Given the directions and angles, we can resolve the forces into horizontal and vertical components.
Step 1: Resolve the forces \( F_A \) and \( F_B \) into components.
- \( F_A \) has an angle of 30° with the horizontal, so its components are: - Horizontal component: \( F_A \cos(30^\circ) \) - Vertical component: \( F_A \sin(30^\circ) \) - \( F_B \) has an angle of 45° with the horizontal, so its components are: - Horizontal component: \( F_B \cos(45^\circ) \) - Vertical component: \( F_B \sin(45^\circ) \) - \( F_C \) is acting vertically downward with a magnitude of 100 N, so its components are: - Horizontal component: 0 N (since it is vertically downward), - Vertical component: \( F_C = 100 \, \text{N} \) Step 2: Apply the equilibrium conditions.

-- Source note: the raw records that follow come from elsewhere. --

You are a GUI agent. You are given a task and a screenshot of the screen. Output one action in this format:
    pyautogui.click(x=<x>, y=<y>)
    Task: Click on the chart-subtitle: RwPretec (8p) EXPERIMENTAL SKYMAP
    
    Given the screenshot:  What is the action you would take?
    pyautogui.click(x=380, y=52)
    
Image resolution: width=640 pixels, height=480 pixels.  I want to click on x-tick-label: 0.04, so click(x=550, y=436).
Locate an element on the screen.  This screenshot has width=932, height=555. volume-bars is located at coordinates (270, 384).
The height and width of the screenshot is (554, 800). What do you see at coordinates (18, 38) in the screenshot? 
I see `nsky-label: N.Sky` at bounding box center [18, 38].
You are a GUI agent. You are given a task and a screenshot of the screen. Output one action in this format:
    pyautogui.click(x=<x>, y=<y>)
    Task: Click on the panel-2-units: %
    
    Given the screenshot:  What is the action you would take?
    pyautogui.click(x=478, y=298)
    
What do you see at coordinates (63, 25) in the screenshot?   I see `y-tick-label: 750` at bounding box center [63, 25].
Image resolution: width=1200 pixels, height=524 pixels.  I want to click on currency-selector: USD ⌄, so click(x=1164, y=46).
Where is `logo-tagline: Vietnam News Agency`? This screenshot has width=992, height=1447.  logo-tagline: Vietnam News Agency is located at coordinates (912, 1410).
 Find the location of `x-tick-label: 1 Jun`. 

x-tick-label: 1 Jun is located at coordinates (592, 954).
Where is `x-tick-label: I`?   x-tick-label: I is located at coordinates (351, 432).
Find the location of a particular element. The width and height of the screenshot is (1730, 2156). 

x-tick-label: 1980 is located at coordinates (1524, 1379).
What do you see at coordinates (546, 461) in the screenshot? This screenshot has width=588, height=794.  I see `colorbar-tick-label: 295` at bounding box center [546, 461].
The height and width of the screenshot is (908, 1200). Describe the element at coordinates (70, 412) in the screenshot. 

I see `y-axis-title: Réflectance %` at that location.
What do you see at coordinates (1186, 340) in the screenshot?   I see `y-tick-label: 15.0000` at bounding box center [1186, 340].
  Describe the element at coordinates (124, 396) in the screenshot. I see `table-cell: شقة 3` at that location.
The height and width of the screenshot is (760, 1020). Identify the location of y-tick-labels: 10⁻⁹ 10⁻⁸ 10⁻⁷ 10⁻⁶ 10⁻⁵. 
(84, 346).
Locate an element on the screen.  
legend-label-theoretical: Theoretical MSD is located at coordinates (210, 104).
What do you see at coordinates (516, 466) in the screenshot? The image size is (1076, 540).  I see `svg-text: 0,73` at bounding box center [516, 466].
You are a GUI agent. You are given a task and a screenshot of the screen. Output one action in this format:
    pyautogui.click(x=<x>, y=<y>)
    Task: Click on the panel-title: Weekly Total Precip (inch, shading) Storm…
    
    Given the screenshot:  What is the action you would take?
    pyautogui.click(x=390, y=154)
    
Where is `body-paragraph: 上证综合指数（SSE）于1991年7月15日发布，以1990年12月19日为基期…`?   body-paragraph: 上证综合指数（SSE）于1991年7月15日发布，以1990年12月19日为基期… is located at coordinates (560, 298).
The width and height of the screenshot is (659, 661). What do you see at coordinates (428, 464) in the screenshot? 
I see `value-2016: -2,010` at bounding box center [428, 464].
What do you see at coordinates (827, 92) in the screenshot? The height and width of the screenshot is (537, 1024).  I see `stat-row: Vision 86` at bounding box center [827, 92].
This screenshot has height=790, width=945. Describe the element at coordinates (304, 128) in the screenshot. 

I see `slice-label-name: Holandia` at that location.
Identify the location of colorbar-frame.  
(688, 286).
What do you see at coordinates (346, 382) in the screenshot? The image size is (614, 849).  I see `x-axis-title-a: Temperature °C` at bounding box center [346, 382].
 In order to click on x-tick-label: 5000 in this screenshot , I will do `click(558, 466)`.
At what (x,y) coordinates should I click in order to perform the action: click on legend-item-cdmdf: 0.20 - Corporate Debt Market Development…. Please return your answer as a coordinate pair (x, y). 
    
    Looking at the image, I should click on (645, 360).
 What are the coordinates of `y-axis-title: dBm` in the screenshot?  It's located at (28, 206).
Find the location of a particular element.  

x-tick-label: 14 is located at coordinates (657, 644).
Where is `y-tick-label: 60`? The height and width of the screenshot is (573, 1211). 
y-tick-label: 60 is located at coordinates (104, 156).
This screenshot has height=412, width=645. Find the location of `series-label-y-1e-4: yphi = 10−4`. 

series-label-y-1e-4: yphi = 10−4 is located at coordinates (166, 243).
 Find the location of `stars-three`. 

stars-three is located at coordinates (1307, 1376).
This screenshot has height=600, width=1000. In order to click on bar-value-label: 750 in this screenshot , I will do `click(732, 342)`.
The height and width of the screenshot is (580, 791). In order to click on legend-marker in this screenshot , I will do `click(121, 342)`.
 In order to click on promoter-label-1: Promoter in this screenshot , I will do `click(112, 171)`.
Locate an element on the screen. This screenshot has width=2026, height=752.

For horizontal equilibrium, the sum of the horizontal components of the forces must be zero: \[ F_A \cos(30^\circ) + F_B \cos(45^\circ) = 0 \] For vertical equilibrium, the sum of the vertical components of the forces must be zero: \[ F_A \sin(30^\circ) + F_B \sin(45^\circ) - F_C = 0 \] Step 3: Solve the system of equations.
From the horizontal equilibrium equation: \[ F_A \cos(30^\circ) = - F_B \cos(45^\circ) \] \[ F_A \times \frac{\sqrt{3}}{2} = - F_B \times \frac{\sqrt{2}}{2} \] Simplifying: \[ F_A = F_B \times \frac{\sqrt{2}}{\sqrt{3}} = F_B \times 0.8165 \] Now, using the vertical equilibrium equation: \[ F_A \sin(30^\circ) + F_B \sin(45^\circ) = F_C \] Substituting the known values: \[ F_A \times \frac{1}{2} + F_B \times \frac{\sqrt{2}}{2} = 100 \] Substitute \( F_A = 0.8165 F_B \) into the equation: \[ 0.8165 F_B \times \frac{1}{2} + F_B \times \frac{\sqrt{2}}{2} = 100 \] Simplifying: \[ 0.40825 F_B + 0.7071 F_B = 100 \] \[ 1.11535 F_B = 100 \] Solving for \( F_B \): \[ F_B = \frac{100}{1.11535} = 89.7 \, \text{N} \] Now, substituting \( F_B = 89.7 \, \text{N} \) into the equation for \( F_A \): \[ F_A = 0.8165 \times 89.7 = 73.3 \, \text{N} \] Thus, the magnitude of \( F_A \) is \( 73.3 \, \text{N} \).